CATTLE HIGHLIGHTS: Cattle futures closed mixed. Lives were able to find some buyers after last week's sharp break, while weakness in feeders made new lows for the move. The nearby Dec live cattle contract closed 35 cents higher to 114.92, and Feb closed 20 cents higher to 118. Nov feeders were down 62 cents to 148.37, and Jan feeders were down 7 cents to 143.72. Choice beef was down 87 cents on Friday afternoon to 215.20. This is its lowest value since 10/29. Choice beef did bounce 46 cents this morning to 215.66. The next week or so looks very dry for the Plains region, which will aid in weight gain and pressure prices. A strong U.S. dollar and sharply negative move in the stock market today were bearish as well. Much of the buying interest behind today's bounce was due to some short covering out of oversold levels and also spillover support from the higher hog markets. On the Friday's Commitment of Traders report, the CFTC pegged the net speculative long position in live cattle at 63,128 contracts, a reduction from the previous week's net speculative position of 71,297 contracts. Given the seasonal tendency for beef values to drop from here, we would not be surprised to see the sizeable speculative long position begin to exit and push prices lower.

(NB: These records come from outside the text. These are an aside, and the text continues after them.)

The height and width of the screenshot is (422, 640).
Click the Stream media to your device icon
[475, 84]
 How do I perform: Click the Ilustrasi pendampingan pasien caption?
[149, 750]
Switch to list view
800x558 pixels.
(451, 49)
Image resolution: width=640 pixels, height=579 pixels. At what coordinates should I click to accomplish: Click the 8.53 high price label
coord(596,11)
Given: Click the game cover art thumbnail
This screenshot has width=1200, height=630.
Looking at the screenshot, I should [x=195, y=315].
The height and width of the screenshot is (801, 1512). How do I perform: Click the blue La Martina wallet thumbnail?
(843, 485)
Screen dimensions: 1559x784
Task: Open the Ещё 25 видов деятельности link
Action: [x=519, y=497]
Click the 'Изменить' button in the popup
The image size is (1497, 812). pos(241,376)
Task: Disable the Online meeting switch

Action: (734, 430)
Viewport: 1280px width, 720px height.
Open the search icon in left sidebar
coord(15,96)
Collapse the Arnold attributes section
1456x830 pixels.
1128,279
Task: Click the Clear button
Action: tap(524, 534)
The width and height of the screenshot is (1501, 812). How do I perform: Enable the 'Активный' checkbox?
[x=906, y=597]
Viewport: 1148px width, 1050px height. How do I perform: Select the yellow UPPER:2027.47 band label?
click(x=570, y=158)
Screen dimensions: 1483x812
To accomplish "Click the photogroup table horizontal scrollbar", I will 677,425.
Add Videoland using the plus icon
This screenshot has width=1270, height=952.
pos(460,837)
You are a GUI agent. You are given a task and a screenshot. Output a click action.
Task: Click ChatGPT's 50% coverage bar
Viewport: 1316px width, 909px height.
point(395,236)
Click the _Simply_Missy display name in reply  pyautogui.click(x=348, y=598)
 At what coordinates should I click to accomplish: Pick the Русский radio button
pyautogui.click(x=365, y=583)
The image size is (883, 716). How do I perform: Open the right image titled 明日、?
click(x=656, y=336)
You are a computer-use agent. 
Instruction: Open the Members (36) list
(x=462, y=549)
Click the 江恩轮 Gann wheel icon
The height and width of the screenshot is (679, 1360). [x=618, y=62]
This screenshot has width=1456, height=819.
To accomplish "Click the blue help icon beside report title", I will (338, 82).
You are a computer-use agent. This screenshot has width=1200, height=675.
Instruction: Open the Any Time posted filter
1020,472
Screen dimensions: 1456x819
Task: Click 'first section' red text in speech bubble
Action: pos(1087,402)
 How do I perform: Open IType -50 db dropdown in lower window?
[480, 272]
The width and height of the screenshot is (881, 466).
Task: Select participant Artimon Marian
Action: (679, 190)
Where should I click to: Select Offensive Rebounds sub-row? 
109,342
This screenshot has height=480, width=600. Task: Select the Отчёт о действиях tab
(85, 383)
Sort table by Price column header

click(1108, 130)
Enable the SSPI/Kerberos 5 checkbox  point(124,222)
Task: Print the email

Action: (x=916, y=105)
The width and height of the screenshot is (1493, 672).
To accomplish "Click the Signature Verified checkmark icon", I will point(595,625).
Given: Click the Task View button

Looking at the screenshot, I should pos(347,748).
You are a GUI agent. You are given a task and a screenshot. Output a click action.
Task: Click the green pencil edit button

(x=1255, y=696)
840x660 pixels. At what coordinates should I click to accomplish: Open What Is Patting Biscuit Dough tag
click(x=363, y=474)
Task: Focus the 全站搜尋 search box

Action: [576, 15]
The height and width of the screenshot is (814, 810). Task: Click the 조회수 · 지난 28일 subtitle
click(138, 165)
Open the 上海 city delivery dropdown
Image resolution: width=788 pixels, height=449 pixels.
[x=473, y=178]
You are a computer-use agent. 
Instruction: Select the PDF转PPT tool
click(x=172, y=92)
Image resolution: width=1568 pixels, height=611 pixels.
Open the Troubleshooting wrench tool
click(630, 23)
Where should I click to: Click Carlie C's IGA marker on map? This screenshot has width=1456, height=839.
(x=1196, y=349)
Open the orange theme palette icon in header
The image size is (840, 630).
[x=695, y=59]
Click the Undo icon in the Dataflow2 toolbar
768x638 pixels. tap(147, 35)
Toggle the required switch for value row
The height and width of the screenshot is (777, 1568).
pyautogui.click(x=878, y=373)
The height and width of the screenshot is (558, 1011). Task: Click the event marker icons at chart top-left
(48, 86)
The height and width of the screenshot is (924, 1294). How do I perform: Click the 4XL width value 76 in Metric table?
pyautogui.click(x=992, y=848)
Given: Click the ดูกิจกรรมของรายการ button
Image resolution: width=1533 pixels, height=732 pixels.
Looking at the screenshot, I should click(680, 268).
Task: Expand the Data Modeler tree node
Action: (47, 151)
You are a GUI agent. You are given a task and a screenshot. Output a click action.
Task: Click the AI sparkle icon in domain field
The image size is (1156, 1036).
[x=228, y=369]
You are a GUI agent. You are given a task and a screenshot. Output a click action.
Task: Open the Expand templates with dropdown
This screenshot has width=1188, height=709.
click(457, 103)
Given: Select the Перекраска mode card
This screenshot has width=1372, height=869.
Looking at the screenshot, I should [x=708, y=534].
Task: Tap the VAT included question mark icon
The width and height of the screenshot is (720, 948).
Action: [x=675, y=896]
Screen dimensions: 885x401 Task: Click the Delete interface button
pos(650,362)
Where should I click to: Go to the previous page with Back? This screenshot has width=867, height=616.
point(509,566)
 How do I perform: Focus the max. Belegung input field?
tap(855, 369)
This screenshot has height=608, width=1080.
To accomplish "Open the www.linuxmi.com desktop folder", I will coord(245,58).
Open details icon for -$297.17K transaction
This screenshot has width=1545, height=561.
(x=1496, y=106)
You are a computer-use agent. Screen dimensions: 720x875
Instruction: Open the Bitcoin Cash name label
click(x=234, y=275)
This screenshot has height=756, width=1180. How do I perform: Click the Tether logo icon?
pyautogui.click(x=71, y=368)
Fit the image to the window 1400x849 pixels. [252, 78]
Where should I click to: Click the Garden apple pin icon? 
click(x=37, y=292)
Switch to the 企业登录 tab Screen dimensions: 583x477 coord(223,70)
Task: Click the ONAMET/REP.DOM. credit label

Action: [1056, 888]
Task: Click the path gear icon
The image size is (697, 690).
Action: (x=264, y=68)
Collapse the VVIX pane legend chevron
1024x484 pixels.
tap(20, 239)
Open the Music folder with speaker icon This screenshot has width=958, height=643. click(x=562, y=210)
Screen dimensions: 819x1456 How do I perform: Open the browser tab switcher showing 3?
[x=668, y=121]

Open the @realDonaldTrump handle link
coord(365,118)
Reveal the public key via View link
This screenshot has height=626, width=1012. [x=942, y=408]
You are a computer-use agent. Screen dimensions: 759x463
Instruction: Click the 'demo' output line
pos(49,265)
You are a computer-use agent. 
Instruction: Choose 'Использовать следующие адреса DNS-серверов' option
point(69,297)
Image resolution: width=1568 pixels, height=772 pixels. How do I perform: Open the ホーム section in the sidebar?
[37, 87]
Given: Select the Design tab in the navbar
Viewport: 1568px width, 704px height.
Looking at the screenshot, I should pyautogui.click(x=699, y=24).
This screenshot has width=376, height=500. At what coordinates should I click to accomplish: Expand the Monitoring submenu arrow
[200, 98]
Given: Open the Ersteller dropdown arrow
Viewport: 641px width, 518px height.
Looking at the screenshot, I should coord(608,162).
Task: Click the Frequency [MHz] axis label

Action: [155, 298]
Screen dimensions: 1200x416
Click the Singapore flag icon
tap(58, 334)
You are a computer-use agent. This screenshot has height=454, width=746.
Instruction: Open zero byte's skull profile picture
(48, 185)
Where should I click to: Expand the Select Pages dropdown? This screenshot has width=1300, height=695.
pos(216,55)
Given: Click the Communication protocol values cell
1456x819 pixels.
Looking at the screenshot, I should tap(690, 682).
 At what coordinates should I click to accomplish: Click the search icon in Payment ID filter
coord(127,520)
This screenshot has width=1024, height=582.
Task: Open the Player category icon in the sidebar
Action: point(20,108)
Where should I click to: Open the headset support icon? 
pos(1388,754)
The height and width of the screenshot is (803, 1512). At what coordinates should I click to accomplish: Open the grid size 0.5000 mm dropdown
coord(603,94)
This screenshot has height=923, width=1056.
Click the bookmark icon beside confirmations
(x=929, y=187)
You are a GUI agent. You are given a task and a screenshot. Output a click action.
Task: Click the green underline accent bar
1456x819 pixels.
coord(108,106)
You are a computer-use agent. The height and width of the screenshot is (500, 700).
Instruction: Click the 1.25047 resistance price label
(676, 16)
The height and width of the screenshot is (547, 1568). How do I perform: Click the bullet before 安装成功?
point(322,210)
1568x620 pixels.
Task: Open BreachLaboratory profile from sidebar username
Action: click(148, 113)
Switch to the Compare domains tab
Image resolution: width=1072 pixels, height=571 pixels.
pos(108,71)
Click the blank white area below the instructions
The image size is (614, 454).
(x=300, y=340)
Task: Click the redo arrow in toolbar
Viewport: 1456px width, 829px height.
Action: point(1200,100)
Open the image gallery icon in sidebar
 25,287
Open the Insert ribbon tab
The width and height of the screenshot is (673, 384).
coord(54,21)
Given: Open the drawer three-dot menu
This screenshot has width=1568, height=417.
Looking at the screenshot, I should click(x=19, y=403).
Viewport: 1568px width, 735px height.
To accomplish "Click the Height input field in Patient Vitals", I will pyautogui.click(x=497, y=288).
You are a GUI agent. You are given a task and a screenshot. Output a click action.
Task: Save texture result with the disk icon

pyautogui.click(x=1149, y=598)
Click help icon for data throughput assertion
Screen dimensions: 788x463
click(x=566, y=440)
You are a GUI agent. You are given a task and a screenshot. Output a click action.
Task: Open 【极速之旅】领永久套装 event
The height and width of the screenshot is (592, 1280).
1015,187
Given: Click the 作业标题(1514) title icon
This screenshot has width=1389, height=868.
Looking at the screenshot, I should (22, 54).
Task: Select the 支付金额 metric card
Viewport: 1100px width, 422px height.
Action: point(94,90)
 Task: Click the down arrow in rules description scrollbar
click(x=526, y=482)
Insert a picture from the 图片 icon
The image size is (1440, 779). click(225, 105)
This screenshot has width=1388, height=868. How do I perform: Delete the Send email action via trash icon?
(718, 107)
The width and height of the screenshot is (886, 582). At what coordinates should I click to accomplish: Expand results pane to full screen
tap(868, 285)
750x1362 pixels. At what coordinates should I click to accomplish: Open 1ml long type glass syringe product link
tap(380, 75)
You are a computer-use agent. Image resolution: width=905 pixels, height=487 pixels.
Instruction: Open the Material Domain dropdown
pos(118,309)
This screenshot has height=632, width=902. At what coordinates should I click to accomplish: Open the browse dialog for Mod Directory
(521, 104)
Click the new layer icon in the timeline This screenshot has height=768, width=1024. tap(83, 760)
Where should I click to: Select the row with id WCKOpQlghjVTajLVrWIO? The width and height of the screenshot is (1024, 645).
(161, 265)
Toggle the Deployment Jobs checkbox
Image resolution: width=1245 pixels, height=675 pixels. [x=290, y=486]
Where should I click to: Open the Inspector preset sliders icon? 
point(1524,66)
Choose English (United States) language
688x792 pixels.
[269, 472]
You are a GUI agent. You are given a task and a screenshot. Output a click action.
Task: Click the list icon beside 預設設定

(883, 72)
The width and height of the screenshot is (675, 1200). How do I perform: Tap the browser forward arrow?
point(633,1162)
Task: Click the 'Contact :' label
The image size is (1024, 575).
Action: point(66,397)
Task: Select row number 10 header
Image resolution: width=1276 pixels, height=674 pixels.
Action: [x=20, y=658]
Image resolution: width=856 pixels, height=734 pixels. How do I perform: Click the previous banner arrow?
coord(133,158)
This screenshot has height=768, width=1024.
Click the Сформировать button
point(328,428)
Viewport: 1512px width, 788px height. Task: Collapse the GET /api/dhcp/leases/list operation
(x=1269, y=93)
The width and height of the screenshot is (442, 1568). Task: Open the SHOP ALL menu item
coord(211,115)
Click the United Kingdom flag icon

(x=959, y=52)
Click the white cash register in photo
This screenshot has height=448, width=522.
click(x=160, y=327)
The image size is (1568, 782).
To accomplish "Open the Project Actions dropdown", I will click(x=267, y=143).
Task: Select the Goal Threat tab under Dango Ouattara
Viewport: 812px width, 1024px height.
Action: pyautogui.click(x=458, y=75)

LEAN HOG HIGHLIGHTS: Hog markets made a solid bounce today, with the Dec contract closing 75 cents higher to 56.55, Feb up 2.02 to 61.52 and Apr up 1.62 to 67.32. Carcass cutout values made their lowest close on Friday afternoon since 9/11, down 1.30 to 70.27. Carcass values jumped 2.00 today, though, to 72.27, led by a 9.08 jump in belly values to 123.52. Picnics were also up sharply, 4.08 higher to 55.37. One major source of buying today was news that a major Chinese feed maker has reported that one production unit was contaminated with African swine fever. This means that ASF could have been spreading through feed this whole time and raises further questions about the Chinese government's ability to contain ASF. While the market has been discounting ASF news over the past couple of weeks, instead waiting for reports that China has begun to import pork, news that ASF has penetrated at least part of the feed pipeline creates still more ASF uncertainty. The Dec contract likely did not bounce as much as the deferreds today because it has been supported in the past by its wide discount to the cash market. The deferred contracts were likely oversold, and ASF will be more of an issue for the deferred contracts. The Dec contract was tested and failed to close above its 200-day moving average, while the Feb contract punched back through its 100-day moving average resistance level. Apr hogs tested and failed to close above their 200-day moving average but also broke back above their 100-day moving average resistance level.